Paul Quinn

Personal information
- Born: 18 April 1972 (age 52)

Playing information
- Position: Lock, Second-row
Club
| Years | Team | Pld | T | G | FG | P |
| 1991–92 | Parramatta | 11 | 0 | 0 | 0 | 0 |
| 1993 | Penrith | 6 | 0 | 0 | 0 | 0 |
| 1994–97 | South Sydney | 46 | 4 | 0 | 0 | 16 |
|  | Total | 63 | 4 | 0 | 0 | 16 |
- Source:

= Paul Quinn (rugby league, born 1972) =

Australian rugby league footballer

Paul Quinn (born 18 April 1972) is an Australian former professional rugby league footballer who played for Parramatta, Penrith and South Sydney in the 1990s.

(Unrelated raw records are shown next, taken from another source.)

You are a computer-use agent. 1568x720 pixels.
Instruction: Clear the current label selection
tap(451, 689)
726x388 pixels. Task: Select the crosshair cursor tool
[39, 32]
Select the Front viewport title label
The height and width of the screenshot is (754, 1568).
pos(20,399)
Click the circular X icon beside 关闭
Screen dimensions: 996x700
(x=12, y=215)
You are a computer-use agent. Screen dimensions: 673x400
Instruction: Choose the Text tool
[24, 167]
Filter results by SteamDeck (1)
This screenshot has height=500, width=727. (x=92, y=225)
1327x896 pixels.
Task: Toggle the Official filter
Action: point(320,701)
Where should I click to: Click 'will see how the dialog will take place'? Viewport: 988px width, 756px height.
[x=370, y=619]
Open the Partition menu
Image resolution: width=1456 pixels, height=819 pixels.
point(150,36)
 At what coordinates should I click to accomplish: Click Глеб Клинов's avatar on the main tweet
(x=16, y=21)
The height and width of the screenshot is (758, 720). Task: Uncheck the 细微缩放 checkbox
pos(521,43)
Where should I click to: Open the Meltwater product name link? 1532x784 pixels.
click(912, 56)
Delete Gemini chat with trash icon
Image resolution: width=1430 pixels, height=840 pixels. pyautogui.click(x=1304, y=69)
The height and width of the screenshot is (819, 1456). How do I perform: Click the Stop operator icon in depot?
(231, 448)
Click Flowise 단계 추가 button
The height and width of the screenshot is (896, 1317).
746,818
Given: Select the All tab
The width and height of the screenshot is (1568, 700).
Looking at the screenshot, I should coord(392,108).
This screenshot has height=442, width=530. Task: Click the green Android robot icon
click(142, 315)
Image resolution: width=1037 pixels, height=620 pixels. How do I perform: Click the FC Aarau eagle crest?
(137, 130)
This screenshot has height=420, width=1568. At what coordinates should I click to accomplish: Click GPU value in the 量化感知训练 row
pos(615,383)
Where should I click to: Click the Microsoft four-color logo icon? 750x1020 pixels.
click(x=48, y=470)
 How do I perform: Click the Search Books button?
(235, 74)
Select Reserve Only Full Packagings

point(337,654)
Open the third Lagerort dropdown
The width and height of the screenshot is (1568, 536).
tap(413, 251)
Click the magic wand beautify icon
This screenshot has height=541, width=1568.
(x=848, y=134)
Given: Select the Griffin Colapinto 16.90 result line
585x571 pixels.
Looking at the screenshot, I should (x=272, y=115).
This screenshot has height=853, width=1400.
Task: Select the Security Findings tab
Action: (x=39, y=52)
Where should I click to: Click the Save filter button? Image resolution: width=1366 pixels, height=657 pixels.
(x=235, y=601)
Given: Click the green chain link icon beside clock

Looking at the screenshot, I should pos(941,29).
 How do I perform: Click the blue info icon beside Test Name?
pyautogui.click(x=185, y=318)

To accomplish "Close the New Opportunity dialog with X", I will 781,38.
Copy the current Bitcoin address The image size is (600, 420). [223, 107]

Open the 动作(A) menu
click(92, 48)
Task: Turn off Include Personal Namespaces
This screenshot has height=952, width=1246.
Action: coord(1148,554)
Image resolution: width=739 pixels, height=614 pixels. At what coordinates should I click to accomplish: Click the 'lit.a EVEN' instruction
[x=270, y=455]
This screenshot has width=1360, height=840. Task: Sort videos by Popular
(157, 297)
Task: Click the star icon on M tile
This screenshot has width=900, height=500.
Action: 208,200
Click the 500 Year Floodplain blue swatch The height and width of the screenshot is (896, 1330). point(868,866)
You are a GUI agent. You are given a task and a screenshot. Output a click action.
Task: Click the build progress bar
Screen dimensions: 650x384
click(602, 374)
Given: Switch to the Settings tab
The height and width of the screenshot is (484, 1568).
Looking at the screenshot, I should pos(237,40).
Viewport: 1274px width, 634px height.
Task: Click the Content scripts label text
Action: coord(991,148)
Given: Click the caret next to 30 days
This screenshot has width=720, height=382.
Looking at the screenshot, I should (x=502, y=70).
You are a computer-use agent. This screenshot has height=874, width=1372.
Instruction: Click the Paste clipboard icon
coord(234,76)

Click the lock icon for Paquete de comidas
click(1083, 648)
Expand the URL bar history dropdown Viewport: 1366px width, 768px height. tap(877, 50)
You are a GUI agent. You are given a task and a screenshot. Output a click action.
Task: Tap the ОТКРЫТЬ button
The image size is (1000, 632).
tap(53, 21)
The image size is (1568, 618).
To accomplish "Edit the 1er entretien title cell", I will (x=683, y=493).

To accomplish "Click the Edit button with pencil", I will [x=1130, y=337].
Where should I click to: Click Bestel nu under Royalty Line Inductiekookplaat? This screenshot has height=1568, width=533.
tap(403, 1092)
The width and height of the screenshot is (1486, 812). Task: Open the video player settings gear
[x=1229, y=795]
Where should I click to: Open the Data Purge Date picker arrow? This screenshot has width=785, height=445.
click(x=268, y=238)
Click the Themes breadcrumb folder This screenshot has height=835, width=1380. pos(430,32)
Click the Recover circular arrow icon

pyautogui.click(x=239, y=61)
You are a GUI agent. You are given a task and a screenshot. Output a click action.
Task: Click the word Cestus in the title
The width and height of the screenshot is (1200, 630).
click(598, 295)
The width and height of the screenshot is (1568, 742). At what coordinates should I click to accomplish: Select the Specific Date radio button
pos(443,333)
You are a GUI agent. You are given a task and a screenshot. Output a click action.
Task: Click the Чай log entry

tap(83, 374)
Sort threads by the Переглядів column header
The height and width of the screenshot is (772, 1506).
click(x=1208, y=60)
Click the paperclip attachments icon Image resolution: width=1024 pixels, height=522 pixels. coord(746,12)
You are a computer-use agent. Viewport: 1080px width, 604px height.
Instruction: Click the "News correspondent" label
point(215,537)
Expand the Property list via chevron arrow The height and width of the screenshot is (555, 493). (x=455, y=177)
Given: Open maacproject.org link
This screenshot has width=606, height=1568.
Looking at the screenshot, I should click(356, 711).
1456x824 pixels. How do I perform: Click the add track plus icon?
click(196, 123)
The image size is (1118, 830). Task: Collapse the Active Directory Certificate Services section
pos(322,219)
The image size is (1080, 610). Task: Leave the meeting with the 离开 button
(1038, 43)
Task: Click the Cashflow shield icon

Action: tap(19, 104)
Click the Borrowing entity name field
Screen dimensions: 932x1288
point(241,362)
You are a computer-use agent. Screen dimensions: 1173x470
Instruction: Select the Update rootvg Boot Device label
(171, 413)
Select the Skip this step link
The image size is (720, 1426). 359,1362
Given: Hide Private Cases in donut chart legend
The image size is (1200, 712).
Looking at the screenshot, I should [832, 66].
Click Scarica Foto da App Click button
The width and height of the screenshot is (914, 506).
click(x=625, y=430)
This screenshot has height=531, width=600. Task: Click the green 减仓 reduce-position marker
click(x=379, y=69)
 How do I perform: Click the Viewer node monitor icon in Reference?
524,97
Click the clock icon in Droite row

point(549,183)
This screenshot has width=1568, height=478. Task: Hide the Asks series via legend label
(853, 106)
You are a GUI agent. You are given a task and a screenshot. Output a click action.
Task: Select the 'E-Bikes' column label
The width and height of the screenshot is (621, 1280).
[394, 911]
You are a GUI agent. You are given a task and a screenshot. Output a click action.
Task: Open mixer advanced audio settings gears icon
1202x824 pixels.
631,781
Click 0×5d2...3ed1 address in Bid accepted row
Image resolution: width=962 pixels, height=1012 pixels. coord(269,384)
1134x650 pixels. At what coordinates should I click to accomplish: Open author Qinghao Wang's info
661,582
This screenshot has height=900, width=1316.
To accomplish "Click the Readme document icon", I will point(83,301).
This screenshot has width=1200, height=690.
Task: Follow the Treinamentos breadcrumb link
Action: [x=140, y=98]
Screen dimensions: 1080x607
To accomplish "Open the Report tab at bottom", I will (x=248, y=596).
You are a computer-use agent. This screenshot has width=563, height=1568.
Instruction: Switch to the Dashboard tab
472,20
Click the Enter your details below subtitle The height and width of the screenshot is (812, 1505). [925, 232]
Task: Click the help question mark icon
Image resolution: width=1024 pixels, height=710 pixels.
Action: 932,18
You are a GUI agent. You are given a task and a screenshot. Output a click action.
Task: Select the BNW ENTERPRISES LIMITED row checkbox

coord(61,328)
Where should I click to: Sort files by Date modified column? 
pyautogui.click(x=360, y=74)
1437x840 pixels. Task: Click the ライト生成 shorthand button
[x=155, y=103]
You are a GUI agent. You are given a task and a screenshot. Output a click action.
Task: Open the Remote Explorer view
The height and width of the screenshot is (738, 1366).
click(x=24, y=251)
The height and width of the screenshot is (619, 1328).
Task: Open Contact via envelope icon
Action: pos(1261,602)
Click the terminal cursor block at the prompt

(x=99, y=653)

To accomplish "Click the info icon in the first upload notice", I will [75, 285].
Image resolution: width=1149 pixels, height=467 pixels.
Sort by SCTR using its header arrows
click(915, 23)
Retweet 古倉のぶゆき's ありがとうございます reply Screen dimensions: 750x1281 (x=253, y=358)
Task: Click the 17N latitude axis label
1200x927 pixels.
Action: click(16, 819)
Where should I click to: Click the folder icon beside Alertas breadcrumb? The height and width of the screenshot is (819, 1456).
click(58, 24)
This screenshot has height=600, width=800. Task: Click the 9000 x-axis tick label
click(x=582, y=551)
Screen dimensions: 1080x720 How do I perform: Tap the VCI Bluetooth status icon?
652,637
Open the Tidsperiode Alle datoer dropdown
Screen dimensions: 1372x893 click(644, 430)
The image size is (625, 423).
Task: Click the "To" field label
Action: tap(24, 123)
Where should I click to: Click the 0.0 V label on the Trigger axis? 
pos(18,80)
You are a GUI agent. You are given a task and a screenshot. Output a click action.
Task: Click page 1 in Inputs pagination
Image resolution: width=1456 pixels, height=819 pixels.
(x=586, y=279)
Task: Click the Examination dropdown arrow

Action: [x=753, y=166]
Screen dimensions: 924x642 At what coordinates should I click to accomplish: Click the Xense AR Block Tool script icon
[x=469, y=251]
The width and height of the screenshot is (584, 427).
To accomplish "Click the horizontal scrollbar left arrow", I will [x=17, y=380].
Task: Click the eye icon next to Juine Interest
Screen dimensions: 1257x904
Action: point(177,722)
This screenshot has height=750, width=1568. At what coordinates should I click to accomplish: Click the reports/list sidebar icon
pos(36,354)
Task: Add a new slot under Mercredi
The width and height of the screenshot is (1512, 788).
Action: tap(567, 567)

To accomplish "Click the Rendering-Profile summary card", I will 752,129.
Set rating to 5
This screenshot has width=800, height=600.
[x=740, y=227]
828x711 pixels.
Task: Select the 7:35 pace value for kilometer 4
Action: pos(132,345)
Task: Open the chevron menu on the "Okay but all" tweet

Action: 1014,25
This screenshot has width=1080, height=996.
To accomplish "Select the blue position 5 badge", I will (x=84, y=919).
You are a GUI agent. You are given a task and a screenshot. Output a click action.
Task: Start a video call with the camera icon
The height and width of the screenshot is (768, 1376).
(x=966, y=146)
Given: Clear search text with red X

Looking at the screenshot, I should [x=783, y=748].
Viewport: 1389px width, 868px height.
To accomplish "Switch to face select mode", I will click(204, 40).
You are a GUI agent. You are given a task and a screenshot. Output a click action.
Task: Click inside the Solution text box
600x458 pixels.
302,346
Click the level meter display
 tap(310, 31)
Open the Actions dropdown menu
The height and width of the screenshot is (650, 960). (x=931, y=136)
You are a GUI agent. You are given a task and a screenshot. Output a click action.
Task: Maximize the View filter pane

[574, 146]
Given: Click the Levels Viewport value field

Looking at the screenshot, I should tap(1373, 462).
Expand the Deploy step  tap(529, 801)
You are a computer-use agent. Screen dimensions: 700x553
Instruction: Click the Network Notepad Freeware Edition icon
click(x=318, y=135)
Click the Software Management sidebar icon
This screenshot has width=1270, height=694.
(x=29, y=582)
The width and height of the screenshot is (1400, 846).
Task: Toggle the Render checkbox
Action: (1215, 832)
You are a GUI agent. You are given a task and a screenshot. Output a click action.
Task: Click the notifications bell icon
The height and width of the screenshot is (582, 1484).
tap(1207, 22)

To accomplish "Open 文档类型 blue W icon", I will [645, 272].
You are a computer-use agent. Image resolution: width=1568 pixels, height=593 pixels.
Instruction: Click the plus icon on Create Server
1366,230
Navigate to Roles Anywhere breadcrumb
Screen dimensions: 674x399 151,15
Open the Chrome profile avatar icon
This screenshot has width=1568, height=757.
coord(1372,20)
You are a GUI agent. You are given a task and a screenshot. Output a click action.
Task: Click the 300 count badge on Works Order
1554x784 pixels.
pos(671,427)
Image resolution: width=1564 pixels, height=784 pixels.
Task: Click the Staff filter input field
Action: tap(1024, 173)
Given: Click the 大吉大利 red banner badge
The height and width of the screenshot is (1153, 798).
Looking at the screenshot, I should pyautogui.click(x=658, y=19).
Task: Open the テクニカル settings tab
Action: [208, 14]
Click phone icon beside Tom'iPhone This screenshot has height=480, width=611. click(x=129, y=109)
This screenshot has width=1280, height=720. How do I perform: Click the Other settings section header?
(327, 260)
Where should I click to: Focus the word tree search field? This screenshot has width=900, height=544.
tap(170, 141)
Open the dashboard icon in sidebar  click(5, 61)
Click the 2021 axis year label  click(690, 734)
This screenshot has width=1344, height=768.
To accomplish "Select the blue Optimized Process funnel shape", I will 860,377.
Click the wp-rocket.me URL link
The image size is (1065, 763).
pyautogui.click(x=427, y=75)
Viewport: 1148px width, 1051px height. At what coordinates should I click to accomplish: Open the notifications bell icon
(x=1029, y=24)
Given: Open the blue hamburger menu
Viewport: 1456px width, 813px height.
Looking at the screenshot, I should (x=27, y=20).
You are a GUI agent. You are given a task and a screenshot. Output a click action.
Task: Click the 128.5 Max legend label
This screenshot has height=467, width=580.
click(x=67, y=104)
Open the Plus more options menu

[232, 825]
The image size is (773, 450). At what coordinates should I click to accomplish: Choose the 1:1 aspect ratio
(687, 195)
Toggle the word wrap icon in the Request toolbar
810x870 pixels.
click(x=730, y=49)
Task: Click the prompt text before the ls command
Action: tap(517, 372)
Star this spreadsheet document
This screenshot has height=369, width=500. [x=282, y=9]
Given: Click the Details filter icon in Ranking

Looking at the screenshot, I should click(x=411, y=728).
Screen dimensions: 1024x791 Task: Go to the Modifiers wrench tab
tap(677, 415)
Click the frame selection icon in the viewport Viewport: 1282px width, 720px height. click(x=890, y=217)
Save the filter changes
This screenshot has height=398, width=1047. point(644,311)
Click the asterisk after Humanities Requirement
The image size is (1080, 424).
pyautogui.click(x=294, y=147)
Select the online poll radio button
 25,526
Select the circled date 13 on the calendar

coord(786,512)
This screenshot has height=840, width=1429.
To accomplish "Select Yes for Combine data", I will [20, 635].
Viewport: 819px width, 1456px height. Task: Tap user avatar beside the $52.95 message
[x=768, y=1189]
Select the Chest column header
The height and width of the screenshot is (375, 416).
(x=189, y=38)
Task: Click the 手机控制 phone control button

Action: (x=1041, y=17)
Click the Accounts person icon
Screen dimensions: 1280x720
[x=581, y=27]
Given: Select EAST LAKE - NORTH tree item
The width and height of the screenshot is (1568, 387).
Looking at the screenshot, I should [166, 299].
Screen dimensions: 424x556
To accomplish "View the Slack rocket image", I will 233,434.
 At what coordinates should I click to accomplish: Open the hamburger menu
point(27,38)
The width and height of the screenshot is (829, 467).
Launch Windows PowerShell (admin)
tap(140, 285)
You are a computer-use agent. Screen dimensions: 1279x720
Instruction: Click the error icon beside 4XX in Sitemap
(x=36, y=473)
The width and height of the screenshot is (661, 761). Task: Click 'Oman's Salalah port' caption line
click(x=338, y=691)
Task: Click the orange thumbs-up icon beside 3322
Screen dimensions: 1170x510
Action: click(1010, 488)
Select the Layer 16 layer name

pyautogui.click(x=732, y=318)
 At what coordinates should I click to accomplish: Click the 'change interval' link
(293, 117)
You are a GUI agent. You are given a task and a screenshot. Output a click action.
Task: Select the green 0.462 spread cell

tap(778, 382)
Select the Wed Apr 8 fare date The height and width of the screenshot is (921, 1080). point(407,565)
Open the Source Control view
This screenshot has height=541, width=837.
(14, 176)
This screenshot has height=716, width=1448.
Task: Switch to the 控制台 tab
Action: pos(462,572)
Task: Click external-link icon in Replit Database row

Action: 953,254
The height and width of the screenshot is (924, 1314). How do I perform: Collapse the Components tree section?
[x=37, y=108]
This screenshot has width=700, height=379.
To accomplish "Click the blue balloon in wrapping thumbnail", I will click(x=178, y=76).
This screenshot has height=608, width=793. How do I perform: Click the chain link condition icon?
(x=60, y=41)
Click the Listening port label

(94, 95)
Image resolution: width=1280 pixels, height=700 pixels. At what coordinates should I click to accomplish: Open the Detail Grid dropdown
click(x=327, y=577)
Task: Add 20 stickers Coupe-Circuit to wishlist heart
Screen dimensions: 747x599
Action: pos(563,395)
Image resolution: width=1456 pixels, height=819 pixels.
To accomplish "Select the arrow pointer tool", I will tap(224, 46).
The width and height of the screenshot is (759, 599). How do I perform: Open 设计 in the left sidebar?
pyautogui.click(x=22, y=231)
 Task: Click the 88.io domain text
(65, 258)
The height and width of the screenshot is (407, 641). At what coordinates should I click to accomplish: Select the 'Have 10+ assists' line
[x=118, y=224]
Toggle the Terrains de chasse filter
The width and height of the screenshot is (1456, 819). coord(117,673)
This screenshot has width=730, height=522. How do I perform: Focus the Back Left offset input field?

A St Gregory's College product, Quinn earned Australian schoolboys representative selection in 1990 and was signed by Parramatta in what was reported to be one of the most lucrative contracts ever offered to a schoolboy player.

Quinn, a back rower, was unable to establish himself in Parramatta's first-grade team, with most of his appearances coming off the bench, and crossed to Penrith for the 1993 NSWRL season.

In 1994 he joined South Sydney and was a member of the team which upset the Brisbane Broncos to win the Challenge Cup in the 1994 pre season. His 1994 season was ultimately cruelled by a knee injury, but he made regular appearances in 1995 as a second rower and again in 1996, mostly at lock.